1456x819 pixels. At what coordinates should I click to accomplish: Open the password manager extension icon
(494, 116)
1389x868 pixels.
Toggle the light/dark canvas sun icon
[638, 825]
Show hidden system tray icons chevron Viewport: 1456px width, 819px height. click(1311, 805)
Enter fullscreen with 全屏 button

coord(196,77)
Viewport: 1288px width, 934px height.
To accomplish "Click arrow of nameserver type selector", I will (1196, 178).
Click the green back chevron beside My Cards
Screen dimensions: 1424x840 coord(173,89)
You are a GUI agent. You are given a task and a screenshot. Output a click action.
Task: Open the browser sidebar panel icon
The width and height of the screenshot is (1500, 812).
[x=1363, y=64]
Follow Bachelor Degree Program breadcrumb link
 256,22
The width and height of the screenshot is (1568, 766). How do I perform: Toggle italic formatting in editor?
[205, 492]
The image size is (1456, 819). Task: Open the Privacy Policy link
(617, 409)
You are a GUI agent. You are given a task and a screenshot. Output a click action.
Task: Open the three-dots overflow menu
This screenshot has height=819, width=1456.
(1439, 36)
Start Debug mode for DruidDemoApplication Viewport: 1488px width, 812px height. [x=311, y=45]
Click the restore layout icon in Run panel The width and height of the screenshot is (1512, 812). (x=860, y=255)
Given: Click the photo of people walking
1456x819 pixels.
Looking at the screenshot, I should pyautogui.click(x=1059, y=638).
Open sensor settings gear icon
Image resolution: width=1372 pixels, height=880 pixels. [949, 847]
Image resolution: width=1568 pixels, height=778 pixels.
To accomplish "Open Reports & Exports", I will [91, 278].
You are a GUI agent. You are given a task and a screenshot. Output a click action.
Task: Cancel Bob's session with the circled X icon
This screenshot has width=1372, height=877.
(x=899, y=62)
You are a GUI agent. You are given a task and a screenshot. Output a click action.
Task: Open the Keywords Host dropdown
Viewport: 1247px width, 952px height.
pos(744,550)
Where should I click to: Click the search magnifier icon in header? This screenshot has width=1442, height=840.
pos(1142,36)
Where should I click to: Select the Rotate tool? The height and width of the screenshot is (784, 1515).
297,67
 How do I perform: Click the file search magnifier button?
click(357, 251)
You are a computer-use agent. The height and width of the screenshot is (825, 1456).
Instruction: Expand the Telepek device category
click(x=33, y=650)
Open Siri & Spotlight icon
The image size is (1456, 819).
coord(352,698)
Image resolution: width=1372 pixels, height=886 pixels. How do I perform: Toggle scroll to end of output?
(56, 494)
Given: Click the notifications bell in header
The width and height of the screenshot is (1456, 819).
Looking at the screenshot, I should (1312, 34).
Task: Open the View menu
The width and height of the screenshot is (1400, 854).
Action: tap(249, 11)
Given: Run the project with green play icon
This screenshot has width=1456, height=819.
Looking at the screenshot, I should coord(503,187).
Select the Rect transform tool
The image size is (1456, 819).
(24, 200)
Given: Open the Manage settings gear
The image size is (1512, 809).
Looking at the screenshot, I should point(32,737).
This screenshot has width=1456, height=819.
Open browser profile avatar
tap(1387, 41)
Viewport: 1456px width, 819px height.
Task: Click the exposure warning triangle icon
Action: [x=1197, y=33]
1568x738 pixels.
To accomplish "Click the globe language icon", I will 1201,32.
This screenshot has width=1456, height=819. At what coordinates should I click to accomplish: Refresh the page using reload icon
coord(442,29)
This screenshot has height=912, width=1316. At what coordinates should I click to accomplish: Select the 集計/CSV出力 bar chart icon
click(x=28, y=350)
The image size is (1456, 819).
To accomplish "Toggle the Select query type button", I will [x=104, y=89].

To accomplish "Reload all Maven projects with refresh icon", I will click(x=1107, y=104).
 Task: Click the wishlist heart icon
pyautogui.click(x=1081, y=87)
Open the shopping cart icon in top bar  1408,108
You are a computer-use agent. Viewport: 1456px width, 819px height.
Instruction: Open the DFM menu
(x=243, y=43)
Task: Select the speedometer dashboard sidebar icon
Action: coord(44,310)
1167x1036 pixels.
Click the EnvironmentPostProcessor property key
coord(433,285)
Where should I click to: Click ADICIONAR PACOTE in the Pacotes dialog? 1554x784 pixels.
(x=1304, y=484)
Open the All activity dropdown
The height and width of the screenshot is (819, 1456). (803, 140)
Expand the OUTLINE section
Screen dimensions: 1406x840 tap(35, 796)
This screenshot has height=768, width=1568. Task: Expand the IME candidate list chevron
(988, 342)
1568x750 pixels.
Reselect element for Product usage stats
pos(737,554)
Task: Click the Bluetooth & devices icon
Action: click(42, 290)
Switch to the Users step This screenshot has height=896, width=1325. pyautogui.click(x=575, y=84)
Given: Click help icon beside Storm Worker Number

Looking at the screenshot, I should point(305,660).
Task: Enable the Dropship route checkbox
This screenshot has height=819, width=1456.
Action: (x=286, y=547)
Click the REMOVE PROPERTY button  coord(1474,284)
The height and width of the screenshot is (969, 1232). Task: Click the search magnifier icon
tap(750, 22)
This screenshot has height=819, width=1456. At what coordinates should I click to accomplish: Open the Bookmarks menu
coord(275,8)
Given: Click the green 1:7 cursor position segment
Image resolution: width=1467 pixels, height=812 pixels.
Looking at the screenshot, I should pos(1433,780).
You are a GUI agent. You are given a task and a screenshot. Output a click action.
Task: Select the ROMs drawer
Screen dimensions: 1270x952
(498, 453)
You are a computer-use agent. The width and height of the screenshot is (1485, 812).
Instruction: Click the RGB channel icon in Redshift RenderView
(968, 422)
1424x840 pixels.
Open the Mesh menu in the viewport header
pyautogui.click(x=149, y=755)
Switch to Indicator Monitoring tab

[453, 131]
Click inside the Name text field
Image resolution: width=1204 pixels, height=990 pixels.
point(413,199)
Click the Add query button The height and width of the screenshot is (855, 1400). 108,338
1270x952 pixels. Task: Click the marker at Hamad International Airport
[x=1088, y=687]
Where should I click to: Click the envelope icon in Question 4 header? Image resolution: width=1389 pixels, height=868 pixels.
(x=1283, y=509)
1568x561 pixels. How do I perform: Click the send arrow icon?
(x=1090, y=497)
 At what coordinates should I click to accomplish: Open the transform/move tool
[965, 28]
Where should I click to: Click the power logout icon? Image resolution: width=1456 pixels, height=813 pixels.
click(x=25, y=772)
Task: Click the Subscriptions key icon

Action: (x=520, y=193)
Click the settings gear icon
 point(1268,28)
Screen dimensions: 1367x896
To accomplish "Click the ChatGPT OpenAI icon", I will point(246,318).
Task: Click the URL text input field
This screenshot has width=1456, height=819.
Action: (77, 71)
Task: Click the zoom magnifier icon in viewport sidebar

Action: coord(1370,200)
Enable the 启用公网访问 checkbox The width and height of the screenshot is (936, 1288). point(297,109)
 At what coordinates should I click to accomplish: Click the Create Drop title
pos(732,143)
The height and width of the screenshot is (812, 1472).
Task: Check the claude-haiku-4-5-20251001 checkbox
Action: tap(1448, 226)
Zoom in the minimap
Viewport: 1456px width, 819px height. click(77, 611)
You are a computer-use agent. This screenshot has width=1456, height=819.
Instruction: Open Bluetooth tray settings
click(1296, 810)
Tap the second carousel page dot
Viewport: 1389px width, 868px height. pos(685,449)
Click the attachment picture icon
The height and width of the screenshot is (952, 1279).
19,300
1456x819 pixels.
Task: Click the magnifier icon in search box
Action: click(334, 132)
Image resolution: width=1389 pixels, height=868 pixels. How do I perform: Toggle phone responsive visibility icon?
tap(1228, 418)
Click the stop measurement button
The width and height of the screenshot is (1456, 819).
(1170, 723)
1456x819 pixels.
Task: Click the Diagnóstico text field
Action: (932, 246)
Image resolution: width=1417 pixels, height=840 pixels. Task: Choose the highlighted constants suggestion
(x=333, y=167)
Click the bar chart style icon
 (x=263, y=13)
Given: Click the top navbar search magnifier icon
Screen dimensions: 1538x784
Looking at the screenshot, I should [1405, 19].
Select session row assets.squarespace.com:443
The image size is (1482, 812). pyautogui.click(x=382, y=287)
--------
▸ **Exercise objective**
When a line of the material holds the string "computer", copy that line.

▸ **Task output**
You are a computer-use agent. The height and width of the screenshot is (825, 1456).
You are a computer-use agent. Viewport: 1456px width, 819px height.
You are a computer-use agent. The width and height of the screenshot is (1485, 812).
You are a computer-use agent. This screenshot has width=1456, height=819.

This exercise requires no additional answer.